Intel diversity report for 2020 showed that the company had ups and downs in diversifying its workforce, with women in the US losing ground.
The chipmaker giant had a harder time retaining women in its US workforce than globally, according to the company’s annual diversity and inclusion report. “We progressed globally in our advancement of women in experienced and senior positions and saw significant growth among our Latinx and veteran populations. However, we also saw a decline in our overall U.S. representation of women,” the company says.
Published data show that Intel saw some decreases in the overall number of women, and the number of women in technical roles in the US. Overall, women slid to 26.3% from 26.5%, and women in technical roles fell to 23.5% from 23.7%.
Globally, these numbers rose to 27.8% from 27.4% and 25.2% from 24.6%, respectively. However, women accounted only for 21.3% of senior level, 18.5% of directors level and 21.1% of executives level roles.
“Our U.S. pay data shows fewer women and underrepresented groups at the company’s most senior levels, and therefore at the most highly compensated levels. White and Asian men make up many of our executive, senior director and manager positions in the highest EEO-1 pay categories, while more women and underrepresented groups hold fewer senior roles and therefore fill lower pay categories.”
According to Intel diversity report:
- Globally, overall women representation improved to 27.8% from 27.4%, while women in executive-level positions improved to 21.1% from 20.3%.
- Overall U.S. representation of women declined to 26.3% from 26.5%.
- While global technical women representation improved to 25.2% from 24.6%, technical women representation in the U.S. dropped to 23.5% from 23.7%.
- Overall, underrepresented minority populations improved to 16.2% from 15.8%, driven mostly by Latinx representation, which was up to 10.5% from 10%. African American representation was flat at 4.9%.
- The U.S. underrepresented minority executive population dropped to 8.4% from 8.8%, but underrepresented women executives increased to 2.4% from 1.8%.
- Women comprised about 27% of promotions to vice president.
- And since 2017, veteran representation in the U.S. has steadily increased and is up 1.4 percentage points (5.9% to 7.3%).
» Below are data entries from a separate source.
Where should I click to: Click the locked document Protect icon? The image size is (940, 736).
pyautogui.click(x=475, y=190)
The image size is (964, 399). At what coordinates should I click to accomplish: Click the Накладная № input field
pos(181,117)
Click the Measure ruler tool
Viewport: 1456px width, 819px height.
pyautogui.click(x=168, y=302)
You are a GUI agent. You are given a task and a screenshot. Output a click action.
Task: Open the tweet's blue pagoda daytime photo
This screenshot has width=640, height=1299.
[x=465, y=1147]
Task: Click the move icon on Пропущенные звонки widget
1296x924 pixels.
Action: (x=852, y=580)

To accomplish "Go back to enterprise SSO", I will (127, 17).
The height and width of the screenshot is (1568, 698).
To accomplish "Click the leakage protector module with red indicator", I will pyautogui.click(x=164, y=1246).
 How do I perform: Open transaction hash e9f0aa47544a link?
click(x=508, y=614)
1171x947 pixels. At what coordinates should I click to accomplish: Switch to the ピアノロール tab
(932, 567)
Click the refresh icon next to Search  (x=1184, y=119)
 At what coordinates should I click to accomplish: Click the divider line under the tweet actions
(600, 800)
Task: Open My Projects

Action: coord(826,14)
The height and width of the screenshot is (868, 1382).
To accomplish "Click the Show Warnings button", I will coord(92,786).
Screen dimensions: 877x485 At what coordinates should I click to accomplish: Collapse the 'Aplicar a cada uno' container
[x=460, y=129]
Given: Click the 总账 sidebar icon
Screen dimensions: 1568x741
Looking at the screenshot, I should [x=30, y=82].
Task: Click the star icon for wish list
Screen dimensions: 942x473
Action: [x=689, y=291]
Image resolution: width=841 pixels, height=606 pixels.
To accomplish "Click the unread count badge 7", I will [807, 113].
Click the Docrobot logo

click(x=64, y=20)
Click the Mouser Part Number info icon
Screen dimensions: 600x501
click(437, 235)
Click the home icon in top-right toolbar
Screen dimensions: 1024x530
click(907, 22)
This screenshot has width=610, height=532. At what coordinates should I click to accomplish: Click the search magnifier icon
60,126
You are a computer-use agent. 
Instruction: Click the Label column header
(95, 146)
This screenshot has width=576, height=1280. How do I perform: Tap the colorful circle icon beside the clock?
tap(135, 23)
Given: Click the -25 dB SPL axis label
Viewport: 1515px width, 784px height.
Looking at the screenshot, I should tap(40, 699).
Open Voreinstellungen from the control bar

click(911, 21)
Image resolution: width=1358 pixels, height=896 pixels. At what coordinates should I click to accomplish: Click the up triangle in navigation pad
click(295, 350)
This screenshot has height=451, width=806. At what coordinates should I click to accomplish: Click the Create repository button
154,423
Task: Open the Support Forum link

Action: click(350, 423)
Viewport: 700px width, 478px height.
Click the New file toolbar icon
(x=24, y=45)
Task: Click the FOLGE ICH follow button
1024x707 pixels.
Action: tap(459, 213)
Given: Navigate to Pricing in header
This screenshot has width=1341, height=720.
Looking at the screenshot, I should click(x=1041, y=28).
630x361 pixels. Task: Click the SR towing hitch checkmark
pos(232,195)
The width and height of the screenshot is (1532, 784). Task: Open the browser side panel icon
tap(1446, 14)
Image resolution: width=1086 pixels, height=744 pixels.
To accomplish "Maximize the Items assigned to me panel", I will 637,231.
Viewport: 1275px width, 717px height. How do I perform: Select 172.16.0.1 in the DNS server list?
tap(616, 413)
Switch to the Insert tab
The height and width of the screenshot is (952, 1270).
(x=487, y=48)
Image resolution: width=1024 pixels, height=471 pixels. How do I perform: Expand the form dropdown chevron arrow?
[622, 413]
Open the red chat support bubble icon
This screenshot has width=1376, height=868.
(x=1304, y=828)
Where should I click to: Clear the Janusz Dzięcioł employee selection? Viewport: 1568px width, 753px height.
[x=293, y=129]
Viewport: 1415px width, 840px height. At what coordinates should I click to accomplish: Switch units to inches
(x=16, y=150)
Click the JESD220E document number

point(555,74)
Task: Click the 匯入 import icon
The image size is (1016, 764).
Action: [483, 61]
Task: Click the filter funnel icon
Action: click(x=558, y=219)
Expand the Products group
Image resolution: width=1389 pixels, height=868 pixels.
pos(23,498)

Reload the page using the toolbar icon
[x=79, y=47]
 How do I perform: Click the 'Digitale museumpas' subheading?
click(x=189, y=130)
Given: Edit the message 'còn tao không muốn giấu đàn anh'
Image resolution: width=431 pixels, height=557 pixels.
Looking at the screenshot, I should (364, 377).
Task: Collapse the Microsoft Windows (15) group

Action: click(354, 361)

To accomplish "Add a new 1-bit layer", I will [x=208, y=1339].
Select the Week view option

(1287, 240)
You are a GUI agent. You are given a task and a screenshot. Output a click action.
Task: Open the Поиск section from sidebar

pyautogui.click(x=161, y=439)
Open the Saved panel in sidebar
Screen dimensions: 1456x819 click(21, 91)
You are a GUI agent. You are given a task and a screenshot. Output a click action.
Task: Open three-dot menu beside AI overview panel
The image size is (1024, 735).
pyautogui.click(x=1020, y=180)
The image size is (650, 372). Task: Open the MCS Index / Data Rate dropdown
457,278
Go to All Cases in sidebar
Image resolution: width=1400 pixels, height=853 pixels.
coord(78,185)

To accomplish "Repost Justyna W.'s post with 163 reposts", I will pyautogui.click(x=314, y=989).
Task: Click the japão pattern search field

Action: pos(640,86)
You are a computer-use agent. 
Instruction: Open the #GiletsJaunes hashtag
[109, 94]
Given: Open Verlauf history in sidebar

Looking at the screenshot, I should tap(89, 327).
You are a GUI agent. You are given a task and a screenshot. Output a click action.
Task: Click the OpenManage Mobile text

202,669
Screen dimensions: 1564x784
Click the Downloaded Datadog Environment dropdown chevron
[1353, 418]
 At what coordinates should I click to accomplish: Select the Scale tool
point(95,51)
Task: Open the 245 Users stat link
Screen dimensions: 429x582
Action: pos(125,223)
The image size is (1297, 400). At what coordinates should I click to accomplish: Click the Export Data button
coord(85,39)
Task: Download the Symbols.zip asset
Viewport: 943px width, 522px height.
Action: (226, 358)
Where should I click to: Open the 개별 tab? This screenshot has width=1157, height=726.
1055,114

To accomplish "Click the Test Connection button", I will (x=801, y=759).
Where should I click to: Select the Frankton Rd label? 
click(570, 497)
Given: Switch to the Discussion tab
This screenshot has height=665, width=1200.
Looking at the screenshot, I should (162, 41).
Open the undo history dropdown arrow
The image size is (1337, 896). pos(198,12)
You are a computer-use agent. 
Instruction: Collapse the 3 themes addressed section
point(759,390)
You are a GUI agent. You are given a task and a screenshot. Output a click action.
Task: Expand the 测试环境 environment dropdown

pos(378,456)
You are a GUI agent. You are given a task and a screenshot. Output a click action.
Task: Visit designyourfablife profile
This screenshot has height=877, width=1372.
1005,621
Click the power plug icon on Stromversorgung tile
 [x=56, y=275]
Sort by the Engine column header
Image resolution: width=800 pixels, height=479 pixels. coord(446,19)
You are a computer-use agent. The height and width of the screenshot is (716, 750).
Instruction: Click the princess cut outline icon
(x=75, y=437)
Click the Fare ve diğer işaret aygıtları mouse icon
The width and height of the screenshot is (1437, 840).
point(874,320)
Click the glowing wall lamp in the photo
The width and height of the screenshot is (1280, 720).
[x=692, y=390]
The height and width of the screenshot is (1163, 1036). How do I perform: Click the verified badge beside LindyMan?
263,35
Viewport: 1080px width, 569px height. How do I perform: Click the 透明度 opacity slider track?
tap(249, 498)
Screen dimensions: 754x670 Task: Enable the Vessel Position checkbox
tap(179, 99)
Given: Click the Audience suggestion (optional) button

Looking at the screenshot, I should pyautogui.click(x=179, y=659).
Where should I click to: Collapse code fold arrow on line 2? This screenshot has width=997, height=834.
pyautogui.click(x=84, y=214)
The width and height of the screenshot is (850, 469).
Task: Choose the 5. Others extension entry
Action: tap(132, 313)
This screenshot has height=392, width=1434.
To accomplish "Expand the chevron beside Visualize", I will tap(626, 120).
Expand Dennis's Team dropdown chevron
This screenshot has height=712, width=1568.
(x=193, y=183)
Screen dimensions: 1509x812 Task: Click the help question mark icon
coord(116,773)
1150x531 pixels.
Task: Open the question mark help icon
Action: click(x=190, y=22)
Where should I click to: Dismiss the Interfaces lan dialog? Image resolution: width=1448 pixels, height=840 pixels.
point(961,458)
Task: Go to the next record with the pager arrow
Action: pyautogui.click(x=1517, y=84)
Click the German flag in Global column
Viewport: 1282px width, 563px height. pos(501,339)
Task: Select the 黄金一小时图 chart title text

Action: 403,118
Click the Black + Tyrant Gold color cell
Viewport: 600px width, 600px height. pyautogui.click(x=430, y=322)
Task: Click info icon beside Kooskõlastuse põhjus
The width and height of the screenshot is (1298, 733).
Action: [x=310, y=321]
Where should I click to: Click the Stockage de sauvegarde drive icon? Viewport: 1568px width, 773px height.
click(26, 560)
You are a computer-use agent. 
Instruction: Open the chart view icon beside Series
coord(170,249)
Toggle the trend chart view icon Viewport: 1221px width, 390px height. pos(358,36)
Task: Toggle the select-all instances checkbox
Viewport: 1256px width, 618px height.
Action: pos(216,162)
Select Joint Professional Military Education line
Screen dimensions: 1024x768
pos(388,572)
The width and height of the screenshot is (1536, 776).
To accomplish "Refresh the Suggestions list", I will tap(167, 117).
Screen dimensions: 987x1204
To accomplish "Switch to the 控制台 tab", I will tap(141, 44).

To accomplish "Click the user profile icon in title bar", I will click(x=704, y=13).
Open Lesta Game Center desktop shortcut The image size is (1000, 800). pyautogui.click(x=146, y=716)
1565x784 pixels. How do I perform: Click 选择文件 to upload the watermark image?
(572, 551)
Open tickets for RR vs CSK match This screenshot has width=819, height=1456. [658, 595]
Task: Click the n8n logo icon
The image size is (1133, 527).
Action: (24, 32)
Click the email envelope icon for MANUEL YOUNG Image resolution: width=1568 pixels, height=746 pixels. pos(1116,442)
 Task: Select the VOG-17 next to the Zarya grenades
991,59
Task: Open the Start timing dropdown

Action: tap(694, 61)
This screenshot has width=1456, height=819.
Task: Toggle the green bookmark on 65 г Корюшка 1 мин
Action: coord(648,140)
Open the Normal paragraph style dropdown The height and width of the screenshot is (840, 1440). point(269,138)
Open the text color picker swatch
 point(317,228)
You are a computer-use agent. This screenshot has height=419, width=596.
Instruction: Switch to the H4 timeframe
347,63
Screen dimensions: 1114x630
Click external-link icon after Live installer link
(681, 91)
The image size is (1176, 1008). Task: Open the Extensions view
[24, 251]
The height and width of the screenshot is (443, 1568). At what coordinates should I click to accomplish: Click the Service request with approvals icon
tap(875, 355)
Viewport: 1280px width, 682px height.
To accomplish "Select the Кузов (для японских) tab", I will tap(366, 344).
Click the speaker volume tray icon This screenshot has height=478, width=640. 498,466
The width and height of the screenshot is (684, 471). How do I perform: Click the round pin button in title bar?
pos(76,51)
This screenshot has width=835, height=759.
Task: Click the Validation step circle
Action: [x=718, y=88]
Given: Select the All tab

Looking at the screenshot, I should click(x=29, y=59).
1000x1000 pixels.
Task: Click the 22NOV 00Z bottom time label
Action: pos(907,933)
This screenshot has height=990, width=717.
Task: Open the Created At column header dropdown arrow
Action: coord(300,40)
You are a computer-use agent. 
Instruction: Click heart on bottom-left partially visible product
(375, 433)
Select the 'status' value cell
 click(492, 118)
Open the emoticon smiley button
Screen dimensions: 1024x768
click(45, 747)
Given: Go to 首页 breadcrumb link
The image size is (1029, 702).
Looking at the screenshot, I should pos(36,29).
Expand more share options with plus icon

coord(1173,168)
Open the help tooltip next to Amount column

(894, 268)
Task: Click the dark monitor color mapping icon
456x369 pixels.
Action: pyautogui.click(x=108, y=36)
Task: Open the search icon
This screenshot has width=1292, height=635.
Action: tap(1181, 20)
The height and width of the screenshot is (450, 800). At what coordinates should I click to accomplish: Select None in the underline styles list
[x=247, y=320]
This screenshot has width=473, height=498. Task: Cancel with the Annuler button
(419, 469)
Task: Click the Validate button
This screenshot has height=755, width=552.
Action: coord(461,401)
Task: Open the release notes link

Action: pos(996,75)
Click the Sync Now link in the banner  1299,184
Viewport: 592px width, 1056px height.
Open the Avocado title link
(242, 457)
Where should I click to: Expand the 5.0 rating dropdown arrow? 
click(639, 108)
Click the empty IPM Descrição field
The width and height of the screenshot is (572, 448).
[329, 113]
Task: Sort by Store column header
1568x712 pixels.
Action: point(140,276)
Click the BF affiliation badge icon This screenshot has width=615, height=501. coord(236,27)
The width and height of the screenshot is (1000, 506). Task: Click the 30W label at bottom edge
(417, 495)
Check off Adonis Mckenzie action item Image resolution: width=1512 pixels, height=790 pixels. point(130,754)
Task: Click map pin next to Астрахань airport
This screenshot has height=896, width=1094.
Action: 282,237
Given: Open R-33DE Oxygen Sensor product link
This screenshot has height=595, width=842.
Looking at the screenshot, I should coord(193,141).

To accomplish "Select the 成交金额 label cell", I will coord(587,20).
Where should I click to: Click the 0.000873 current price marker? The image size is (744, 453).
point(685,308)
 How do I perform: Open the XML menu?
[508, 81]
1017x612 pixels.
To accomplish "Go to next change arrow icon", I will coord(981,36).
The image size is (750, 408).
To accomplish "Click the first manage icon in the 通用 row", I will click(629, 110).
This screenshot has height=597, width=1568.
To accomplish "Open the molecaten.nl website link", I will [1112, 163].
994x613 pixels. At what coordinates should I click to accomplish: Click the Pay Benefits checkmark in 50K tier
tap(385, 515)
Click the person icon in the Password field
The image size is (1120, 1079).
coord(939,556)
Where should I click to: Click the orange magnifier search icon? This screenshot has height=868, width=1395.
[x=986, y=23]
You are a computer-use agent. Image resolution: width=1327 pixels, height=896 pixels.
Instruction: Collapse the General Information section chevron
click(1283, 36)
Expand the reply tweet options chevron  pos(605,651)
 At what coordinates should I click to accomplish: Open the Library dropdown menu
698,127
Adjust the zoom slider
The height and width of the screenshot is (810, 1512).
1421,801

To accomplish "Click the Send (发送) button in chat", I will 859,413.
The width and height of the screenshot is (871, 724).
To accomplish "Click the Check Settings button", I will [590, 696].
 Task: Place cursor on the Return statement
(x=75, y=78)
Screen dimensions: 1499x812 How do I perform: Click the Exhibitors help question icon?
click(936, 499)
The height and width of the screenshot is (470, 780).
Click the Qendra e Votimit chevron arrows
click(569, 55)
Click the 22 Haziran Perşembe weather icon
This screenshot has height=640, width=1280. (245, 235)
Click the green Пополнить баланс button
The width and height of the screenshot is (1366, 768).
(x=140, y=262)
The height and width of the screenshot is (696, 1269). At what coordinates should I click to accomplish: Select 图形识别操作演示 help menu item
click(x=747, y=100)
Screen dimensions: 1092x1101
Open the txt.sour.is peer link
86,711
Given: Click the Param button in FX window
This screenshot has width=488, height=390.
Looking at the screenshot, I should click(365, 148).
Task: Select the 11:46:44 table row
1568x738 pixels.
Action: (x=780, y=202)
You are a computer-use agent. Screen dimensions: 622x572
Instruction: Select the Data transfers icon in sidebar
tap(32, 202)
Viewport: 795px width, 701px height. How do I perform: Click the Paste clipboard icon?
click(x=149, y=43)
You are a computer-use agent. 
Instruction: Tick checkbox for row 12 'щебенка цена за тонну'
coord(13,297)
RAISING THE BAR OVER THE NEXT DECADE
In support of the RISE 2030 Goals, Intel’s diversity and inclusion plans include:
- increasing the number of women in technical roles to 40%,
- doubling the number of women and underrepresented minorities in senior leadership roles,
- advancing accessibility and increasing the percentage of employees who self-identify as having a disability to 10% of workforce,
- and ensuring inclusive leadership practices are embedded in the company’s global culture.